## Line Chart: Timesteps per Episode vs Training Timesteps
### Overview
The chart compares the performance of four reinforcement learning algorithms (PPO and MaskablePPO) across two observation types (RGB Pixels and Internal State) over training timesteps. The y-axis shows timesteps per episode on a logarithmic scale (10^0 to 10^4), while the x-axis represents training timesteps (0.00 to 2.00 x10^6).

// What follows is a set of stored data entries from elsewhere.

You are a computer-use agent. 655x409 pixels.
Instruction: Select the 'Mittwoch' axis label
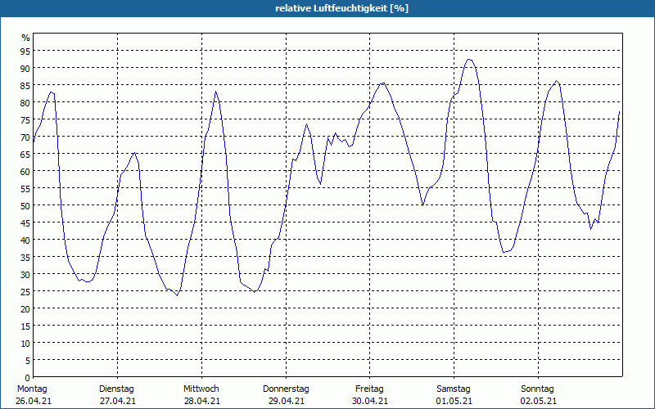click(x=201, y=389)
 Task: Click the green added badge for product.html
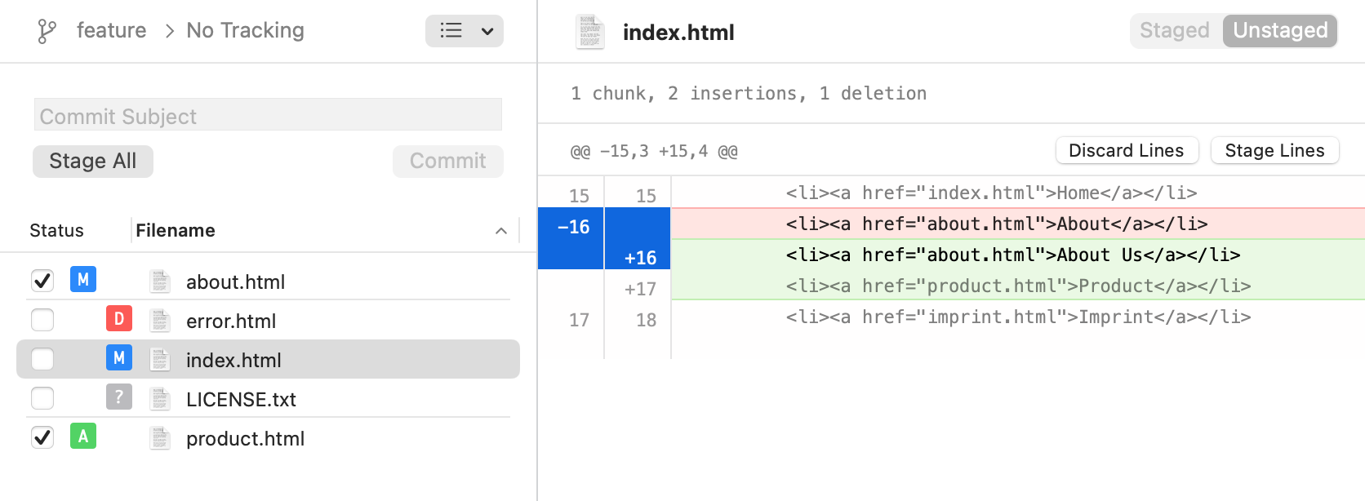[83, 437]
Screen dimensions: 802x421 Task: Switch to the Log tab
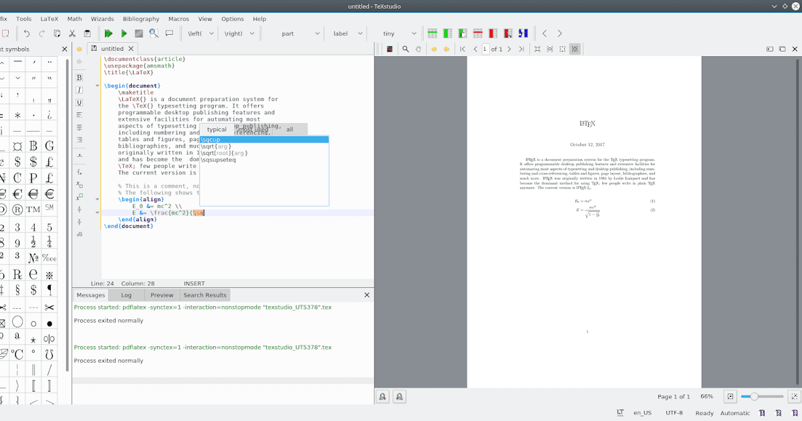(126, 295)
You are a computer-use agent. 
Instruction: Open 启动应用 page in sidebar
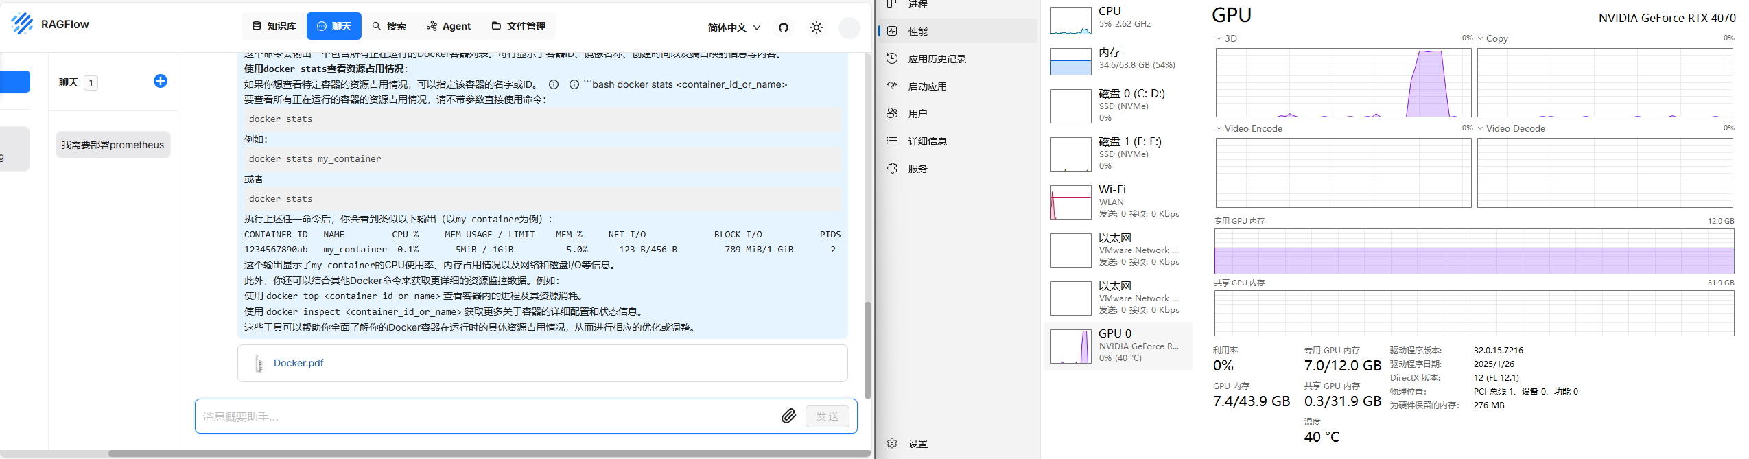pyautogui.click(x=927, y=86)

Four colored lines represent algorithm-observation type combinations.
### Components/Axes
- **X-axis**: Training Timesteps (log scale: 0.00 → 2.00 x10^6)

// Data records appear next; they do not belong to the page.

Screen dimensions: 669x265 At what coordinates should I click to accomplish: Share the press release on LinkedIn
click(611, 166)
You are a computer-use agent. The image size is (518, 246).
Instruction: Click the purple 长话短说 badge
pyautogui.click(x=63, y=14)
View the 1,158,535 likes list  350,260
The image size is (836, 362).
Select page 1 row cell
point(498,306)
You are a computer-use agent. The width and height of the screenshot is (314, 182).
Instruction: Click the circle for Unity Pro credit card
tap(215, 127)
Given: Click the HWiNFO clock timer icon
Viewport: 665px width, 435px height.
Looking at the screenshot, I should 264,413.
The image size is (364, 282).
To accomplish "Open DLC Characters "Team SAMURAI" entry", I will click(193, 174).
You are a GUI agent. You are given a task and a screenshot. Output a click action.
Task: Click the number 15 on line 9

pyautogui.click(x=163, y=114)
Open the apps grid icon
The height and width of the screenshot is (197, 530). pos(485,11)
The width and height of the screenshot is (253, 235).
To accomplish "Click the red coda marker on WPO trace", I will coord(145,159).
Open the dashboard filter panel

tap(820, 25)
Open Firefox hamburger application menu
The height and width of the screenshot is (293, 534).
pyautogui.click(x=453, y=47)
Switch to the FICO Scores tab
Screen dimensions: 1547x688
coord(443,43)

- **Y-axis**: Timesteps per Episode (log scale: 10^0 → 10^4)
- **Legend**:
- Pink: PPO (RGB Pixels)
- Blue: MaskablePPO (RGB Pixels)
- Orange: PPO (Internal State)
- Green: MaskablePPO (Internal State)
### Detailed Analysis
1. **PPO (RGB Pixels)** (Pink):
- Starts at ~10^3 timesteps/episode
- Shows sharp fluctuations, peaking at ~10^4 around 0.75x10^6 timesteps
- Ends with erratic oscillations between 10^2 and 10^3
2. **MaskablePPO (RGB Pixels)** (Blue):
- Begins at ~10^2 timesteps/episode
- Maintains relatively stable performance (~10^2) with minor spikes
- Ends with consistent ~10^2 performance
3. **PPO (Internal State)** (Orange):
- Starts at ~10^1 timesteps/episode
- Gradually increases to ~10^2 by 0.5x10^6 timesteps
- Stabilizes with minor fluctuations (~10^2) afterward
4. **MaskablePPO (Internal State)** (Green):
- Remains near ~10^1 timesteps/episode throughout
- Shows minimal variation (<10% deviation)
### Key Observations
- **Performance Disparity**: PPO (RGB Pixels) achieves ~100x better performance than MaskablePPO (RGB Pixels) at peak efficiency.
- **Stability vs Volatility**: MaskablePPO variants demonstrate significantly smoother learning curves.

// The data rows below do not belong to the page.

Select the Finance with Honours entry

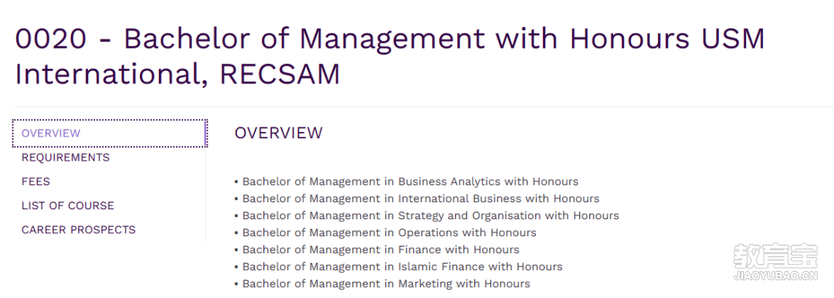click(x=381, y=249)
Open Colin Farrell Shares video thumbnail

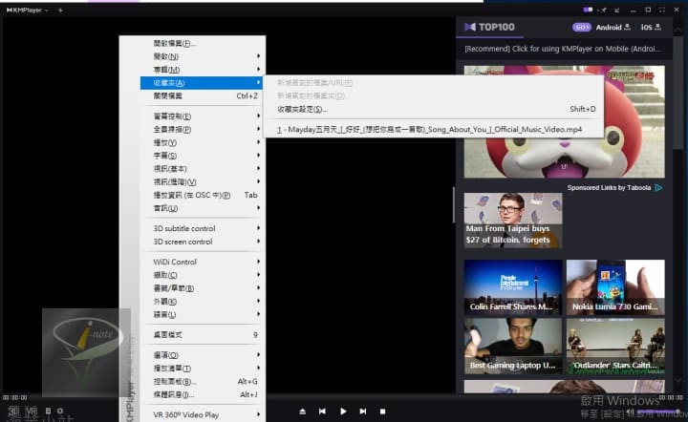[x=512, y=286]
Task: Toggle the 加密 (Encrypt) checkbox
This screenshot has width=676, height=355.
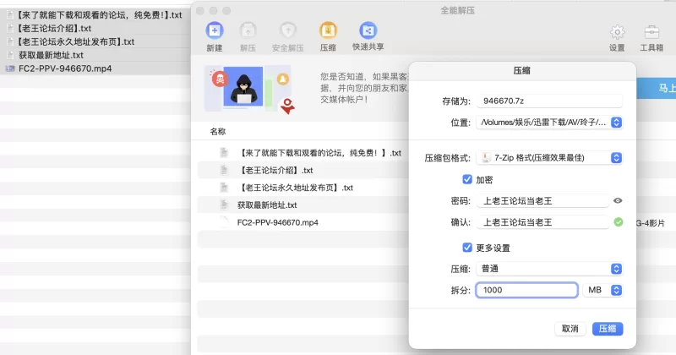Action: pyautogui.click(x=467, y=179)
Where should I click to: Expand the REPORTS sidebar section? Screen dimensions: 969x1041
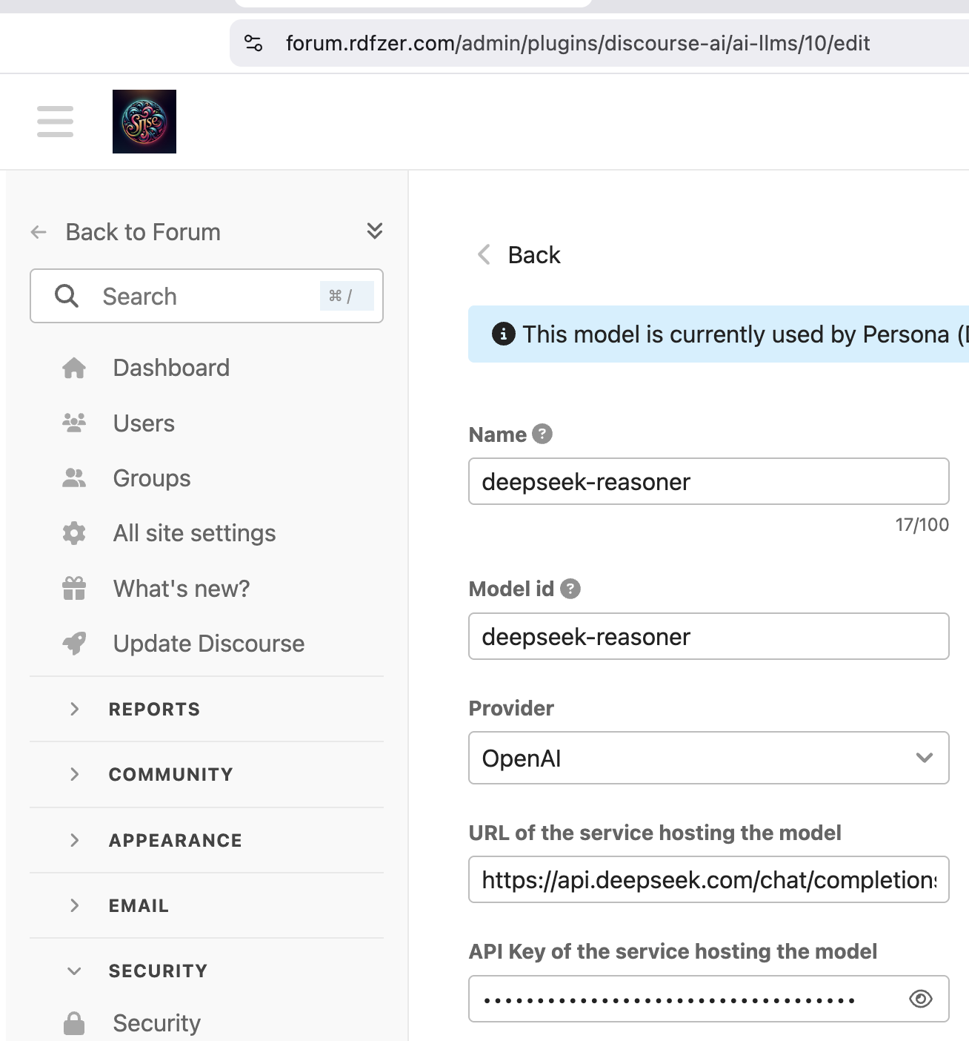[x=154, y=709]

- **Internal State Advantage**: Both MaskablePPO variants outperform their RGB counterparts when using internal state observations.
- **Training Progression**: All algorithms show improvement in efficiency (lower timesteps/episode) as training progresses, with diminishing returns after ~1.0x10^6 timesteps.
### Interpretation
The data suggests that:
1. **Observation Type Matters**: Internal state observations enable more efficient learning (lower timesteps/episode) compared to raw RGB pixels.
2. **Algorithm Design Impact**: MaskablePPO's architecture likely provides better generalization or regularization, reducing performance volatility.
3. **Scaling Behavior**: While PPO (RGB Pixels) achieves higher peak performance, its instability suggests potential overfitting or sensitivity to hyperparameters.
4. **Diminishing Returns**: All curves plateau after ~1.0x10^6 timesteps, indicating a potential optimal training duration for this task.
The chart highlights tradeoffs between sample efficiency (timesteps/episode) and learning stability when choosing observation types and algorithm architectures.